Federal law prevents river ‘parking’ near Beacon
While negotiating a provision in the annual defense authorization act that banned the creation of new anchorages in the lower Hudson River for oil tankers, some Republicans in Congress suggested to Rep. Sean Patrick Maloney, the Democrat whose district includes the Highlands, that the anchorages should be banned for only 25 years.
“I said, ‘I’ll tell you what: Let’s do it forever,’ ” said Maloney at a news conference on Monday (Jan. 11) at Plum Point in New Windsor, in the shadow of Storm King. “In the future if you want to undo it, you can come talk to us and tell us why you want to screw up the Hudson River.”
The defense bill, including the ban on new anchorages, passed the House and Senate but was vetoed by President Trump. Both houses then overrode the veto.
Maloney’s provision, included in the act that authorized funding for the U.S. Coast Guard, bans new anchorage sites for barges and tankers between Yonkers and Kingston. Maloney chairs the Coast Guard and Maritime Transportation Subcommittee.
Paul Gallay, the executive director of Riverkeeper, praised the law at the news conference. “This is the way government is supposed to work,” he said.
In 2016, the Coast Guard, at the request of the Tug & Barge Committee of the Port Authority of New York and New Jersey, proposed creating 10 overnight anchorage spots for barges in the Lower Hudson, including a 445-acre anchorage in the river between Beacon and Newburgh. Currently, there is one anchorage spot near Hyde Park that can handle up to three barges.
Proponents said the additional spots were needed to safely support an expected influx of barges carrying Bakken crude oil that would be coming upriver over the next several years to be sold in the Port of Albany. The “parking spots” would allow captains to rest instead of making the trip to Albany nonstop.
The Coast Guard received more than 10,000 comments on the proposal, with 98 percent of them negative. Business owners and developers in Yonkers, Newburgh and other cities with newly developed waterfronts said their views would be ruined, especially at night when the anchored barges would be illuminated by throngs of floodlights. Marine biologists said the massive anchors could destroy endangered sturgeon habitats. Water-quality experts warned that a spill of Bakken crude would be disastrous because it mixes into the water column much quicker than other oils and is notoriously hard to clean up.

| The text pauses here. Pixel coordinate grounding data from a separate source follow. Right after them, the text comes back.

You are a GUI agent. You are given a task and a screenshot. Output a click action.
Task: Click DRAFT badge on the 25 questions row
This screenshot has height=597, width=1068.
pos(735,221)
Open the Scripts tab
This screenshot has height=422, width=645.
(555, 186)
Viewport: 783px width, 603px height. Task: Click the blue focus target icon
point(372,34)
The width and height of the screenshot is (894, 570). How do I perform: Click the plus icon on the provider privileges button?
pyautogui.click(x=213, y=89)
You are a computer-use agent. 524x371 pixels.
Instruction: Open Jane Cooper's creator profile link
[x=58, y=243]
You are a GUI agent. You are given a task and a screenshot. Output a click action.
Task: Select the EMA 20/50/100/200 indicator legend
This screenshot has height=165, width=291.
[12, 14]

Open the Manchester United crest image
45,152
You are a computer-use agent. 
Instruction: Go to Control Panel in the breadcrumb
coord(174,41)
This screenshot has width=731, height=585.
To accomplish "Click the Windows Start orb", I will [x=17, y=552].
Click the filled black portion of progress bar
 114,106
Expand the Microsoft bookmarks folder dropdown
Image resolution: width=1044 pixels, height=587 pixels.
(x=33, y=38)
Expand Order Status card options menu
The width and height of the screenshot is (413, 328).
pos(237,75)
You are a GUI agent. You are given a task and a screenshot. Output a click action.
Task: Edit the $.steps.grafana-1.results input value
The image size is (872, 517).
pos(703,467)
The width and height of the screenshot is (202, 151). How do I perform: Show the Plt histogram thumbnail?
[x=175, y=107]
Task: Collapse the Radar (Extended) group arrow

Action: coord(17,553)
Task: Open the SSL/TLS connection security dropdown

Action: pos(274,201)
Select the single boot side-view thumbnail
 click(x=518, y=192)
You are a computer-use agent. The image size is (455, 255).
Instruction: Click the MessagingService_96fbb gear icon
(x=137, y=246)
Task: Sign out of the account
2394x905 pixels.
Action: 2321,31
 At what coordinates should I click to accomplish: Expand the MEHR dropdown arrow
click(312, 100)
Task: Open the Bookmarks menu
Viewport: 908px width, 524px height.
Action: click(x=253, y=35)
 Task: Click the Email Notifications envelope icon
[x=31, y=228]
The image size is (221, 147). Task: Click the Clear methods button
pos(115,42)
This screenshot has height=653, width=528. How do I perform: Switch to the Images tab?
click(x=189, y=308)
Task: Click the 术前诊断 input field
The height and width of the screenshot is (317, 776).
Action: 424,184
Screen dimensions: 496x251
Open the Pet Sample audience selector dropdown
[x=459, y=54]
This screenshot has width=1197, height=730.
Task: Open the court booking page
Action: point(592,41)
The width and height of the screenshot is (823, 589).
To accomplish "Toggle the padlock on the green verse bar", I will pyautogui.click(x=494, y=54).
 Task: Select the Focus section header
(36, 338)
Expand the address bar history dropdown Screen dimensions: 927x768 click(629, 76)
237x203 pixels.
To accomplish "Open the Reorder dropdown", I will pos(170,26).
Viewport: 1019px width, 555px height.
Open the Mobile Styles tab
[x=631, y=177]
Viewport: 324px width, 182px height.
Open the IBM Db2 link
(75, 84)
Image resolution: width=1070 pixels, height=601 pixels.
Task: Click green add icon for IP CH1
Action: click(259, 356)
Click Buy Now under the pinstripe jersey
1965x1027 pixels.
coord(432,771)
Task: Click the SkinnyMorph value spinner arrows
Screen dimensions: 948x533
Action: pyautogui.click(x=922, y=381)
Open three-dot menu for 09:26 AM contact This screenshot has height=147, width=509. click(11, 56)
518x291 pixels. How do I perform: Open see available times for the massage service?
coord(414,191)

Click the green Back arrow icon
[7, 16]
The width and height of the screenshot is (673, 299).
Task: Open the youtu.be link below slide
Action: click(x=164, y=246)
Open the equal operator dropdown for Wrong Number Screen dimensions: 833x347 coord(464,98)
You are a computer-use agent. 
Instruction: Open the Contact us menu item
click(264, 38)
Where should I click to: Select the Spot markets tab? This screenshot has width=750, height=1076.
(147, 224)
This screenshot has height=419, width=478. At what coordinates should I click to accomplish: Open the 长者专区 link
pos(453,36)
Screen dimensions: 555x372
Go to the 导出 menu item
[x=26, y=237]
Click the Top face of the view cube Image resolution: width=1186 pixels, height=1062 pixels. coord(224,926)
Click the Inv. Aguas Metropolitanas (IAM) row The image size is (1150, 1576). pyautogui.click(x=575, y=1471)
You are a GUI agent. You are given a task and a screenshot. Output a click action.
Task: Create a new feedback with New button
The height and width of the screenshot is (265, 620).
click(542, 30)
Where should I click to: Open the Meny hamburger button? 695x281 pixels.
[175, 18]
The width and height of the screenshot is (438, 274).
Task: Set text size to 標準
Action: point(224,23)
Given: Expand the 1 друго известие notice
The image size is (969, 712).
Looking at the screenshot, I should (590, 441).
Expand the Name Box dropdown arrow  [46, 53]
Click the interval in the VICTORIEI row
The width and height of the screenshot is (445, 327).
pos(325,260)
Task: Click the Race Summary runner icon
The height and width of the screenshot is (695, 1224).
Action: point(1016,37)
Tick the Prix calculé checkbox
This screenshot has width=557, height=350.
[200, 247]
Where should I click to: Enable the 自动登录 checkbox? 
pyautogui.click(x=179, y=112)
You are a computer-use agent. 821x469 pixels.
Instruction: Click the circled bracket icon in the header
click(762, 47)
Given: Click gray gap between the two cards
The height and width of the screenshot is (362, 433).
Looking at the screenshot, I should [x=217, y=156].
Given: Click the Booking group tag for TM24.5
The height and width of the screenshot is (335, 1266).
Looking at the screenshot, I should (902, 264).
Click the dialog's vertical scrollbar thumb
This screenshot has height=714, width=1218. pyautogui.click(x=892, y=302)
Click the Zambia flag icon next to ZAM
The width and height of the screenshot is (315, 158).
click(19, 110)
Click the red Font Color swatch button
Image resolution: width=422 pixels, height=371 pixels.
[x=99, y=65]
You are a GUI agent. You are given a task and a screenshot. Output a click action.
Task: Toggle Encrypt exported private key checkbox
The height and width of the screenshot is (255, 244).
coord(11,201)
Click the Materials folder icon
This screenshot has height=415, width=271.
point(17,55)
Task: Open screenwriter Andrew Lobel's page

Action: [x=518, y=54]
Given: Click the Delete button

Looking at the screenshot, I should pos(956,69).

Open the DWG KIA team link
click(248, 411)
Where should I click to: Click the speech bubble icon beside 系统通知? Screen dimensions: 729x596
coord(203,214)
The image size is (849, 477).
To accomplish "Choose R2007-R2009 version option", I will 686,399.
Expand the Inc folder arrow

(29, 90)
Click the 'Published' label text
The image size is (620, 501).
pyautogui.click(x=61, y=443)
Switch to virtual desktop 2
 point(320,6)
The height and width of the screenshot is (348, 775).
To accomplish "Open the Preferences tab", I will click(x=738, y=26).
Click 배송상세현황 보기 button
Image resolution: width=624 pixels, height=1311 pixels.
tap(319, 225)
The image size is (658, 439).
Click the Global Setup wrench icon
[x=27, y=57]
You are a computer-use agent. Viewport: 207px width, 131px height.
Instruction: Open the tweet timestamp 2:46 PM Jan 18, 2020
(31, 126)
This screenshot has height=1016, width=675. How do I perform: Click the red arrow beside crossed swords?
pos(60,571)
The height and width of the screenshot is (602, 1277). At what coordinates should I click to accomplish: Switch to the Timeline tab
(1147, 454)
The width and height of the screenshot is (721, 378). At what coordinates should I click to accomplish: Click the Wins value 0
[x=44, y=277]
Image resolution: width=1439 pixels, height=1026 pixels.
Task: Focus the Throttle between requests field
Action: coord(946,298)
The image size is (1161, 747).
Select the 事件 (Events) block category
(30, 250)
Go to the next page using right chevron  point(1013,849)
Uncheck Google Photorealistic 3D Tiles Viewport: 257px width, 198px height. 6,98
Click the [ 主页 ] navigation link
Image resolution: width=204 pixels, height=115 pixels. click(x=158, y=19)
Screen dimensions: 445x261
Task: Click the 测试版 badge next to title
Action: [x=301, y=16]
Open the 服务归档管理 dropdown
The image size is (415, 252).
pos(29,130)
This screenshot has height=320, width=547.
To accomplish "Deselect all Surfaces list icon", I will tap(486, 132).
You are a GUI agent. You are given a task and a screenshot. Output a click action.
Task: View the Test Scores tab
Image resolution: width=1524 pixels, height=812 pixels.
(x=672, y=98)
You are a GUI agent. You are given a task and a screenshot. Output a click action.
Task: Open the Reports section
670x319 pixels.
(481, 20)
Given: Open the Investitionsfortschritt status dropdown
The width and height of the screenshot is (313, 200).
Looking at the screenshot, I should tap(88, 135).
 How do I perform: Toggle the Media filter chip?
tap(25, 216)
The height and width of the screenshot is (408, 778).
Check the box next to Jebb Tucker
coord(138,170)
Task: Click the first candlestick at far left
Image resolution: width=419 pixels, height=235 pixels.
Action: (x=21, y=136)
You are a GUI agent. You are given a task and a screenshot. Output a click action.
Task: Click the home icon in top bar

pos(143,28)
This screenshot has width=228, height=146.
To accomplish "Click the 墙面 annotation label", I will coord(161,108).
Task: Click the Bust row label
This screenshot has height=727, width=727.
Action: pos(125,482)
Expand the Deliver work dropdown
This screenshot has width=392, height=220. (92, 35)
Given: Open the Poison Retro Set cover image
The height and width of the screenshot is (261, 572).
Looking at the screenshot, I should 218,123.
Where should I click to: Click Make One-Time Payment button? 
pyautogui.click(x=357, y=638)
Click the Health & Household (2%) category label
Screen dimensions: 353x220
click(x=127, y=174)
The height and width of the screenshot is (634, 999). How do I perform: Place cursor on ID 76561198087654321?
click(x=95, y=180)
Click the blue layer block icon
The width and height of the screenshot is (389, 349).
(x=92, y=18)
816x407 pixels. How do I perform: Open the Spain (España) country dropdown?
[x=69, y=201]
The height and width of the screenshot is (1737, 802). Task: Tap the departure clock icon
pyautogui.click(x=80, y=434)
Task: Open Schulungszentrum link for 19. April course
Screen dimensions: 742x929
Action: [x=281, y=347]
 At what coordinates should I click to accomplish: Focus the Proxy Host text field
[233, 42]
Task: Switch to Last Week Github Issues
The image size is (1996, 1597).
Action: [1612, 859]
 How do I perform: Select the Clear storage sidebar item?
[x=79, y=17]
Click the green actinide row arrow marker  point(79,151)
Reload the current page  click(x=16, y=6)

Maloney said there were suspicions that the industry’s motivation for wanting more anchorages was not safety but profits.
The proposal “was about being able to store oil close to market, and using the Hudson River as an archipelago of storage facilities, which would have been a blight on the river, an environmental hazard, a national security danger to places like West Point and others, and it would have been a terrible mistake,” he said. “And this was a result of the compression in oil prices because they wanted to be able to keep it closer to market but not necessarily deliver it until an opportune time. Nothing to do with anything that benefits anyone locally.”
Steve Stanne, president of the Beacon-based Clearwater, said that while the Hudson is “a working river,” its ship traffic has never required more anchorages.
“Until the time when we can hopefully use other sources of fuel, we’ll need that local, regional traffic,” he said at the news conference. “But the huge volume that came from the Bakken crude will now be prevented.”
Although the anchorage plan was withdrawn by the Coast Guard, lawmakers pressed ahead to prevent similar proposals.
A separate bill introduced in the House by Maloney and enacted last month will help communities prepare for sea-level rise and increased inland flooding expected in the coming decades because of global warming. It will also require greater use of natural and nature-based solutions for flood resilience and expand coastal protection studies to engage communities of color, Native American tribes and low-income communities.
“How we got a bipartisan bill that assures that the Hudson is protected from climate change, from this Congress, in this time of the world, there has to be some Nobel Prize for legislation,” said Gallay.
“It’s a good day for the Hudson River, and it’s a good day for those of us who still believe that government can do good things,” said Maloney. “And can do it working in a bipartisan fashion.”